At last, we conduct the calculations on the hydrogen storage mass density of 5e⁻ negatively charged C₉N₄ monolayer. Our calculations reveal that, the hydrogen storage mass density of the 5e⁻ negatively charged C₉N₄ monolayer is the same as that in the 4e⁻ negatively charged C₉N₄ monolayer. Comparatively speaking, the average adsorption energy [‒0.45 eV/H₂, see Fig.7(e)] under the case of $n_{{\mathrm{H}}_2}$ = 10 for the 5e⁻ negatively charged C₉N₄ monolayer is lower than the one (‒0.26 eV/H₂) for the 4e⁻ negatively charged C₉N₄ monolayer. Substantially enhanced repulsive force between the adsorbed molecules in the excessive density led to the escape of adsorbed H₂ molecules, as we continued to introduce H₂ molecules on the $n_{{\mathrm{H}}_2}$ = 10 adsorption system (seeing Fig. S6 of the ESM). So, $n_{{\mathrm{H}}_2}$ = 10 is served as a likely threshold for achieving complete hydrogen coverage, and Fig.7(f) illustrates the optimized configuration.

In general, the less charge injected into a conductor, the lower the amount of external energy required, and the lower the demands on the electronics, thus the easier it is to realize. Therefore, from a cost-effective point of view, the realization of adsorbing and releasing hydrogen during the conversion of neutral and 4e⁻ negatively charged C₉N₄ monolayers is a preferable option.

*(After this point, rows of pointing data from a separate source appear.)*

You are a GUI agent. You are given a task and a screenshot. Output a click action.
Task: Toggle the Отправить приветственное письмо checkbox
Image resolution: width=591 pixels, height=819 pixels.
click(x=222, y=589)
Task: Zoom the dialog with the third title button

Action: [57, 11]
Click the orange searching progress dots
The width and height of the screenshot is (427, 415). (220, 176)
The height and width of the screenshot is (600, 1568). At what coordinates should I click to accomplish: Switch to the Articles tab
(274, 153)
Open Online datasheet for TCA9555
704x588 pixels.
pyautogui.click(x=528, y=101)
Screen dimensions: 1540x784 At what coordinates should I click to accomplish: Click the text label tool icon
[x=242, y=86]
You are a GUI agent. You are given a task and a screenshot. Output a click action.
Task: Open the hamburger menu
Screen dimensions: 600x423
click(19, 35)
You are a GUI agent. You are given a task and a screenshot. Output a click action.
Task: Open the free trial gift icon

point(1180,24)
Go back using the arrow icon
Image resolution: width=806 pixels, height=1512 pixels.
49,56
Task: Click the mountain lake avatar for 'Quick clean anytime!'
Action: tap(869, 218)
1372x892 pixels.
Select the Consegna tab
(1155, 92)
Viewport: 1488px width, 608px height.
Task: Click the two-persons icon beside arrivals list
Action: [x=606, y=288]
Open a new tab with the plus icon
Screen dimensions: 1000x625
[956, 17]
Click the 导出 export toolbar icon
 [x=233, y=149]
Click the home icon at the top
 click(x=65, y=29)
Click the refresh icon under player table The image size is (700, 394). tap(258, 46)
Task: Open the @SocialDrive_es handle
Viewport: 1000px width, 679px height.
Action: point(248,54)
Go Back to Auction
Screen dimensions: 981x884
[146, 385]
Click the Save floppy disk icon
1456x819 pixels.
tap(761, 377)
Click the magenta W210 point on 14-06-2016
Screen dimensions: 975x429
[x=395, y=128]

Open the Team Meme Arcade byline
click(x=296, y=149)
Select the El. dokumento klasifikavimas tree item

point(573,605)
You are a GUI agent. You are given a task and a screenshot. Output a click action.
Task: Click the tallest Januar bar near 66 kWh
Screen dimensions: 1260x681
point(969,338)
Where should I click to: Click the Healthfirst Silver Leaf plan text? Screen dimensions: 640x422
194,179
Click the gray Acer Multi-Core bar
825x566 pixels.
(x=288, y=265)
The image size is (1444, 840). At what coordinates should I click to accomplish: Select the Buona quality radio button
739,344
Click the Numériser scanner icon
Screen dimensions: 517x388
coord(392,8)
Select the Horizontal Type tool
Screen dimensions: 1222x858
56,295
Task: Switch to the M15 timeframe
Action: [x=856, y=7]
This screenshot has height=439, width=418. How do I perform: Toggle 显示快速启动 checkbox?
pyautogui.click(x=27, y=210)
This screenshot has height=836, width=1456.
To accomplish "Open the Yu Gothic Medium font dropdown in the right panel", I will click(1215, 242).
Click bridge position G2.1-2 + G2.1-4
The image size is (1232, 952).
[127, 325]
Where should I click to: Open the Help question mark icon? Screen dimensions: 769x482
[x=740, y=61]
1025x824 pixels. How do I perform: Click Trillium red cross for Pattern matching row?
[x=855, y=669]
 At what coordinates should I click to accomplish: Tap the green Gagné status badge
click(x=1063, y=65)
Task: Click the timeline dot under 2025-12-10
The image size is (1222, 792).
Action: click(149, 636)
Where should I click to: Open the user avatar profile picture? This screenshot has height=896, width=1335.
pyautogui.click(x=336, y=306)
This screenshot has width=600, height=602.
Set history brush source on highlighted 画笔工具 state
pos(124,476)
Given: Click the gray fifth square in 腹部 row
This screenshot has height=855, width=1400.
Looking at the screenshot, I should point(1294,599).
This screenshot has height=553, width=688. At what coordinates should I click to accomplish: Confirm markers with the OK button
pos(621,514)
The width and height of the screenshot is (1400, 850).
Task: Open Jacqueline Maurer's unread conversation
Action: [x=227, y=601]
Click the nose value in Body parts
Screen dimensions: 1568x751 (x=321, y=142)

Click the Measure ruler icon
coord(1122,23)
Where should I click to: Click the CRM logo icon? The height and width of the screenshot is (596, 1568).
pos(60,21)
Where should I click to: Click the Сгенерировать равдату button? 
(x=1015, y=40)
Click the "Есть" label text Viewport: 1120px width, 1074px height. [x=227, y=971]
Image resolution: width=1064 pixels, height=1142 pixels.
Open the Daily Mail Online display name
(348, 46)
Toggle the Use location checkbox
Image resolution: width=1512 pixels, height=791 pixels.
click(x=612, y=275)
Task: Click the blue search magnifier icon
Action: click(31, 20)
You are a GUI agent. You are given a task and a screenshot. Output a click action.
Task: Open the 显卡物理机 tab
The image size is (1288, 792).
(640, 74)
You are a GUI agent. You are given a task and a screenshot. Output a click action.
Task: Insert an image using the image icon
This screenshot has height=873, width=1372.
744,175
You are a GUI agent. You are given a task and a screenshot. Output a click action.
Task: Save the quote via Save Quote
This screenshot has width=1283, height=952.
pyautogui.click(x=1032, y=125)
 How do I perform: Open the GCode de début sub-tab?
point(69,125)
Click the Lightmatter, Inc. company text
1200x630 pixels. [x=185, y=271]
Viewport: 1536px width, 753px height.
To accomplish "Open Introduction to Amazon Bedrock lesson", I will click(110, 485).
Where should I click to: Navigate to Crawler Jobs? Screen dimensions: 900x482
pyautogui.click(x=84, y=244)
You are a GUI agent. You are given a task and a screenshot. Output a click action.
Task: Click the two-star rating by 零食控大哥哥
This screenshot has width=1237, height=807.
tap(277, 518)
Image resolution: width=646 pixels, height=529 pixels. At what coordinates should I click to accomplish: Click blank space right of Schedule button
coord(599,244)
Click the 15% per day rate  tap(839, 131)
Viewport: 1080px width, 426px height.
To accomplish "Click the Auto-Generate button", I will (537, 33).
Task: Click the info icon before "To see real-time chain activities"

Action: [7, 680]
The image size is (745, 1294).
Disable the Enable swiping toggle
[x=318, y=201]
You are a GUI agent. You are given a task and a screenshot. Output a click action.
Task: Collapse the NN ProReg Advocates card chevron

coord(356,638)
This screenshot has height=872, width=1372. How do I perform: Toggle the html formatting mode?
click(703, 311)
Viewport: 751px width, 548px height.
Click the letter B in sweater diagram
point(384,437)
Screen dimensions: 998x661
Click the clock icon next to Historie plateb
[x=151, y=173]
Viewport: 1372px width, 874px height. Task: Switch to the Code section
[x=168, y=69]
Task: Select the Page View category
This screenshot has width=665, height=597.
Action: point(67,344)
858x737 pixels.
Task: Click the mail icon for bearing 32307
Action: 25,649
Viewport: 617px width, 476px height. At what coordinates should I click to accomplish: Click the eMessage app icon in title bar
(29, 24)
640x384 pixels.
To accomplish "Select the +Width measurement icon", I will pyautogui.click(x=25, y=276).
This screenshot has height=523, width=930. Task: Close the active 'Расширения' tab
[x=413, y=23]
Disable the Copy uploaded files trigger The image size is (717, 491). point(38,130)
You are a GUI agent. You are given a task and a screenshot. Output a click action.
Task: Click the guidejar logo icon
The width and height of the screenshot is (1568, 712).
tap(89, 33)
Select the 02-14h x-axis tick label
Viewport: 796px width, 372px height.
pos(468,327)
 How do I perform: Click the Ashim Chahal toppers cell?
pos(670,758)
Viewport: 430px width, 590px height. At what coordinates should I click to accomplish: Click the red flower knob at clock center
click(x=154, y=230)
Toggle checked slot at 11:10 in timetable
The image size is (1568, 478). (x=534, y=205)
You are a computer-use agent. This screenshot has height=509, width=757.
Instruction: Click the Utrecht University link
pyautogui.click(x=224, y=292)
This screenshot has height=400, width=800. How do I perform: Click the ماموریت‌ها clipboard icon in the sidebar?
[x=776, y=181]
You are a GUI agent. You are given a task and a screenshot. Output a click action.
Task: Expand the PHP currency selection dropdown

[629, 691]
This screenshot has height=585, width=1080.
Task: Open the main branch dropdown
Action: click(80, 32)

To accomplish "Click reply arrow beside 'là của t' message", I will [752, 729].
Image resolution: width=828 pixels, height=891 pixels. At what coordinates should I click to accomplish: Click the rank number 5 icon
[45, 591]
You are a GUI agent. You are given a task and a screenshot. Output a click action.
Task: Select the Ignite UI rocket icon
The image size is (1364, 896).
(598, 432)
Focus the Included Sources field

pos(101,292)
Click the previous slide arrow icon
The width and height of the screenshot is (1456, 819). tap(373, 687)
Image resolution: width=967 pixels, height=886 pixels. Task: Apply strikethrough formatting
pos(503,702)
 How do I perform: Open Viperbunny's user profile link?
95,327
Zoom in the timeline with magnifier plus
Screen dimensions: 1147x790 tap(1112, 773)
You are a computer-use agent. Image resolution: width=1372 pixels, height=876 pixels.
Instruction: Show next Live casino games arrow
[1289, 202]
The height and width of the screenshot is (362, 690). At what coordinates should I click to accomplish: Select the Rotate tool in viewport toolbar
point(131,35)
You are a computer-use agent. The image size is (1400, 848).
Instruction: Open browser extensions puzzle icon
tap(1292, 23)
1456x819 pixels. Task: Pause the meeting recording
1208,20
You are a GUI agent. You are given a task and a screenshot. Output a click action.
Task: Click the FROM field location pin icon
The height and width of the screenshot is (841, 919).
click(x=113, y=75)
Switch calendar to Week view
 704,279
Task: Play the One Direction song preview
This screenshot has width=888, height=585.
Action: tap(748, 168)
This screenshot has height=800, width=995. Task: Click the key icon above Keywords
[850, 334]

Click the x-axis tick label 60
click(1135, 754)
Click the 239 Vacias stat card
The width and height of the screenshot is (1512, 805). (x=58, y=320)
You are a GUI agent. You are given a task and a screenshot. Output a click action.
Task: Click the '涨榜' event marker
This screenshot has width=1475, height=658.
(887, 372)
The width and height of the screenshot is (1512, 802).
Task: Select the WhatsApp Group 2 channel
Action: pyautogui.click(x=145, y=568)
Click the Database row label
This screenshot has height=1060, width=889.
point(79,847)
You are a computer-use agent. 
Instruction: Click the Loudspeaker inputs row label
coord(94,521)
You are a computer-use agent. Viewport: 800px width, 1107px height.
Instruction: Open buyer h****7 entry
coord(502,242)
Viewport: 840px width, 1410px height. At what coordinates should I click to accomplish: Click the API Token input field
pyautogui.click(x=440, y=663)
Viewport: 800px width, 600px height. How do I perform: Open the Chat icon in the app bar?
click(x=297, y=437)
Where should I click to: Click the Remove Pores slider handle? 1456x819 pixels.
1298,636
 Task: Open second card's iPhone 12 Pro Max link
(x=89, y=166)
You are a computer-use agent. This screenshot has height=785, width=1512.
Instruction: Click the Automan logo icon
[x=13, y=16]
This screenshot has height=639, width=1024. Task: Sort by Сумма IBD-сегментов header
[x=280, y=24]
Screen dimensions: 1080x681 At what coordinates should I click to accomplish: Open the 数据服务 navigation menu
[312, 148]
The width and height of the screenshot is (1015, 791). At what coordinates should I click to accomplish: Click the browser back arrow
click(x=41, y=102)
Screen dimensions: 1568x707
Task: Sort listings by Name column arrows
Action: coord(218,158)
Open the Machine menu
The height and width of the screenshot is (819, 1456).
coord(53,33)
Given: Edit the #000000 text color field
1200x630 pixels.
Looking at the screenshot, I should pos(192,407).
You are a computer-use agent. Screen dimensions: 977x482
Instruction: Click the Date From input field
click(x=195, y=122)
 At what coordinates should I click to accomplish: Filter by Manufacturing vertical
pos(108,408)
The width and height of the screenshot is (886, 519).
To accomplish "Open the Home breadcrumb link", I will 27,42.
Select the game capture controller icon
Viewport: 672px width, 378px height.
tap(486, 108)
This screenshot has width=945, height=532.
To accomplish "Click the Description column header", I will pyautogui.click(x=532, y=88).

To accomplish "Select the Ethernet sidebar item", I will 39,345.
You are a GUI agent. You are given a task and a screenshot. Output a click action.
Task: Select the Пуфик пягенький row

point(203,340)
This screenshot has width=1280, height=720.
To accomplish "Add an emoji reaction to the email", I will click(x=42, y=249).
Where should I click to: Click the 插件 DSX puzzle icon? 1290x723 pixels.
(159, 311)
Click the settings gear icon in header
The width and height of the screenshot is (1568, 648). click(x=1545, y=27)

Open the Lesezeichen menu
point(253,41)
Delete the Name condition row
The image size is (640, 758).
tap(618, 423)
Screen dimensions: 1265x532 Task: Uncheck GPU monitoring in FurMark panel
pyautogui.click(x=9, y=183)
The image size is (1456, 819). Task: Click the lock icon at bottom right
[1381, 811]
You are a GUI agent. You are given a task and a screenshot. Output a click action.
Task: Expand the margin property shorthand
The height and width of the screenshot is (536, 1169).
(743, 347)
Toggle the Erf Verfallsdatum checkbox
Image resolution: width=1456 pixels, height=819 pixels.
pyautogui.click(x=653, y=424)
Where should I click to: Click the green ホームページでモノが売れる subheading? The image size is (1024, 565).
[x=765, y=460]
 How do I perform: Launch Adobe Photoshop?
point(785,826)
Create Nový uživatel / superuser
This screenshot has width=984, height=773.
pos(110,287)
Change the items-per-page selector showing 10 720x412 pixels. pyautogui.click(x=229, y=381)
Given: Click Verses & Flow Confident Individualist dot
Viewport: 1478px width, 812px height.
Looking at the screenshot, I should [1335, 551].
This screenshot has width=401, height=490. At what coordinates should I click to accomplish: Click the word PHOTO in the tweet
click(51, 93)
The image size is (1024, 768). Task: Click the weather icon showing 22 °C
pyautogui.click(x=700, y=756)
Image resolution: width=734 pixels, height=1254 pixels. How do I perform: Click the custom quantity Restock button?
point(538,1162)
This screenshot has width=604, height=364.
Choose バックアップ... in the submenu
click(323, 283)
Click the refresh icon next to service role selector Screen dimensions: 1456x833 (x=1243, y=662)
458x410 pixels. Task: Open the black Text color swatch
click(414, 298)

In summary, based on the DFT calculation results, we demonstrate that modification in the charged condition enables C₉N₄ monolayer to achieve high-capacity hydrogen storage. This approach is experimentally feasible, possesses good reversibility, and exhibits fast kinetics. Specifically, the metallicity suggests that C₉N₄ possesses favorable electrical conductivity, enabling efficient electron injection and release for charge-controlled switchable hydrogen storage. During the H₂ adsorption process, introducing additional electrons into C₉N₄ causes the spontaneous binding of the H₂ molecule, exhibiting an exothermic nature. When extra electrons are extracted from negatively charged C₉N₄ monolayer, the H₂ molecule naturally revert to the state of weak bonding and detach from C₉N₄ monolayer. Moreover, the gravimetric density of stored hydrogen on 4e⁻ negatively charged C₉N₄ monolayer is up to 10.80 wt%, greatly surpassing the U.S. DOE standard and the values of many traditional hydrogen storage materials. Our work offers a potential solution to address the primary obstacles associated with mobile hydrogen storage.